El pasado está cargado de estampas deliciosas –aquel vino con Aute en tu tierra: ¿por qué no marcaste nunca su número, dime?– y otras bastante locas –Evita Perón será por siempre una cotufa indómita–, y a veces reconforta volver el rostro. Pero es en la línea inconcreta del horizonte donde aguardan los tesoros y las sorpresas y las oportunidades, y es hacia allí adonde caminas a cada instante, incluso cuando duermes.
A Ana le sobra en ocasiones el cuerpo porque, como casi todos los nacidos entre el 21 de enero y el 19 de febrero, su cabeza echa a volar igual que el globo insubordinado de un niño. Y ayuda a eso aún más la música, que es un lenguaje con el que puedes viajar de un continente a otro sin el peso extra de un diccionario, ya que cualquiera entiende «Yesterday» y «Billie Jean» y «Ojalá que llueva café».
(En la Ciudad de los Adelantados será fácil encontrarte, Ana, aunque te pierdas enseguida entre los brazos salvajes del parque de Anaga, donde la laurisilva y las palomas se quieren tus hermanas. Pero apareces dibujada igualmente en la plaza del Dos de Mayo, que fue tu casa y es la de todos, pues Madrid no exige apellidos ni carnés. Y qué sabrán los otros de vosotros dos, Ana, si nacisteis sabiéndoos. Que hablen y cuenten y chismorreen, venga, que estáis de sobra blindados frente a esa cháchara).

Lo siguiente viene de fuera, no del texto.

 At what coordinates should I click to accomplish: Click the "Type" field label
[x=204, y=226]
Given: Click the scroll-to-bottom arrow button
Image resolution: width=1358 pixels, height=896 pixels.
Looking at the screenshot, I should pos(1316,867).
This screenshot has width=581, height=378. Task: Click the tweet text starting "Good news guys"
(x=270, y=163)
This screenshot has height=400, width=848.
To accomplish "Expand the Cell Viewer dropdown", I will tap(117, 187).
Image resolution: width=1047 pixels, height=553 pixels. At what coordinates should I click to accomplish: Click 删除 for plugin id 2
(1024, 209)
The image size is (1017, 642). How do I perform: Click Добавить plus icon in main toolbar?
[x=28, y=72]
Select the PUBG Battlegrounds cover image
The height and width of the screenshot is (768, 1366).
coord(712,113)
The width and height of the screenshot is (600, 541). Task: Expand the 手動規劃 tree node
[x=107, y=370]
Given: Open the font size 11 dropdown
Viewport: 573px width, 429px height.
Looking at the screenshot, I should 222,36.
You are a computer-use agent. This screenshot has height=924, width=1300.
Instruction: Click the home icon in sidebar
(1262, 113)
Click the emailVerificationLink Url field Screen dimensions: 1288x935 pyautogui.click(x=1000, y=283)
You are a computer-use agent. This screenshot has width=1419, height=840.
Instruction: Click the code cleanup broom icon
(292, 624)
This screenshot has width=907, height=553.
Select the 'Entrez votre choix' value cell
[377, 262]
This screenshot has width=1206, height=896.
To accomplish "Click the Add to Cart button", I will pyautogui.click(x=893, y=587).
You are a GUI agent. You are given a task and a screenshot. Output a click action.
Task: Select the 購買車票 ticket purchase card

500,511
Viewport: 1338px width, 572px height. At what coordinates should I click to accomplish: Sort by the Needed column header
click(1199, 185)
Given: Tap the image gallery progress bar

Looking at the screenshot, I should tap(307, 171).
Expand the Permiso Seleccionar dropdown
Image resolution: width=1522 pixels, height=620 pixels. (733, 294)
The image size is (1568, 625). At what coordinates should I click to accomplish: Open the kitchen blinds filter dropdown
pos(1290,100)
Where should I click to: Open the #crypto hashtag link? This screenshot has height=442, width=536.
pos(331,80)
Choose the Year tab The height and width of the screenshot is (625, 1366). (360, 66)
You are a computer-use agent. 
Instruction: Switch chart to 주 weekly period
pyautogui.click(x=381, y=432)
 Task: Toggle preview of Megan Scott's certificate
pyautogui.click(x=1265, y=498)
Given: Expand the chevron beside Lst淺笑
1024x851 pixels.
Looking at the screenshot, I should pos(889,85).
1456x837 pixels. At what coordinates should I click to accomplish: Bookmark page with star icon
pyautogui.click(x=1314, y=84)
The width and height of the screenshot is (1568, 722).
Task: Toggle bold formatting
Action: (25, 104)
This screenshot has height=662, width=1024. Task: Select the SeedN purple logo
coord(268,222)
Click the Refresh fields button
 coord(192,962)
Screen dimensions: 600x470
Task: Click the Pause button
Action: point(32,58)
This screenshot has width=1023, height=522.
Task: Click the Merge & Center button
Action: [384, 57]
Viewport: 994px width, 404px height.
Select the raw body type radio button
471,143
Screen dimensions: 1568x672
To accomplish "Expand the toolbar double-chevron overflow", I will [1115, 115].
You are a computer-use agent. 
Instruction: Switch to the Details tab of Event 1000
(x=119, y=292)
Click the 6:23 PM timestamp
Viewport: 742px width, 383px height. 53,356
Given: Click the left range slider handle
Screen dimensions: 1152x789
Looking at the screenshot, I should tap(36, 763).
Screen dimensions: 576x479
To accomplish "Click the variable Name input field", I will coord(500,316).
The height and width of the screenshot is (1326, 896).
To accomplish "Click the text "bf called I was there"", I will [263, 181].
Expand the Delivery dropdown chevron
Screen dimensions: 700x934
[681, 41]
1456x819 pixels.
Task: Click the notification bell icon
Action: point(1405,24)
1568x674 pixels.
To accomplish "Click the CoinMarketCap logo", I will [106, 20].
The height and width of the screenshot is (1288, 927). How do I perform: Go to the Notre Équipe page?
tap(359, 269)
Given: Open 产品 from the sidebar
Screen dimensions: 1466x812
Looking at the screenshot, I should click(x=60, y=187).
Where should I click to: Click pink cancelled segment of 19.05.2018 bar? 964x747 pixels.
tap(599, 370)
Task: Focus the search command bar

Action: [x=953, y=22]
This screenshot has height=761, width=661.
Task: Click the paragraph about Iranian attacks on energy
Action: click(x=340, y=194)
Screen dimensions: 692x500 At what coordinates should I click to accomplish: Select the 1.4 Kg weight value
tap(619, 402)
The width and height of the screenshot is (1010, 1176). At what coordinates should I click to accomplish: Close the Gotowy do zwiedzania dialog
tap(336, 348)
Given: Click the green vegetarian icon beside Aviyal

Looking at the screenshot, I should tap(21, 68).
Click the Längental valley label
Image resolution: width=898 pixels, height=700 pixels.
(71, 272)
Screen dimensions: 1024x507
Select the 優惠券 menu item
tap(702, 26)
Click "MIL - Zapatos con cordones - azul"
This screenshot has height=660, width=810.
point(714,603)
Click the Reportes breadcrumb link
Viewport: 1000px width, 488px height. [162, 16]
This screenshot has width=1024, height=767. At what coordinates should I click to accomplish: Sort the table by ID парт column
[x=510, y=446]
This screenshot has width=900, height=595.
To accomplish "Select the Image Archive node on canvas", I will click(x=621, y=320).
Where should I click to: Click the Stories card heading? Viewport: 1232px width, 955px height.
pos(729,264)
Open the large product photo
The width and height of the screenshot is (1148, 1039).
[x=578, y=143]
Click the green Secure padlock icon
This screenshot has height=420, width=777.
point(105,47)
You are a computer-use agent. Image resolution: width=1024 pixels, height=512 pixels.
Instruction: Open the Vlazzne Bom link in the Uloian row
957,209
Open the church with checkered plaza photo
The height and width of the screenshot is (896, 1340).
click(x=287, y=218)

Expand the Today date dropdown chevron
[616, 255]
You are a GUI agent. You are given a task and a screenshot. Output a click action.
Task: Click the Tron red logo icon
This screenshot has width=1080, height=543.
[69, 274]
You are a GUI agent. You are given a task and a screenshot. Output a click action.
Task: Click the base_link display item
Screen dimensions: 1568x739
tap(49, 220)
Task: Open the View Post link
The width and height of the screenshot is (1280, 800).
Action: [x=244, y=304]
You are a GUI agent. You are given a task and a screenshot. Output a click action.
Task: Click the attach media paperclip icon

Y esté donde esté, si suena «Bachata rosa» –«un letargo de azul, un eclipse de mar, un universo de agua mineral»– el corazón se le anuda como una corbata. Porque Juan Luis, al igual que Silvio y sus unicornios, tiene el poder de hacer temblar los cimientos del mundo con unas pocas notas. Y se estremece entonces Ana, se estremece, sí. Pero a los pocos segundos vuelve a ser toda ella una carcajada.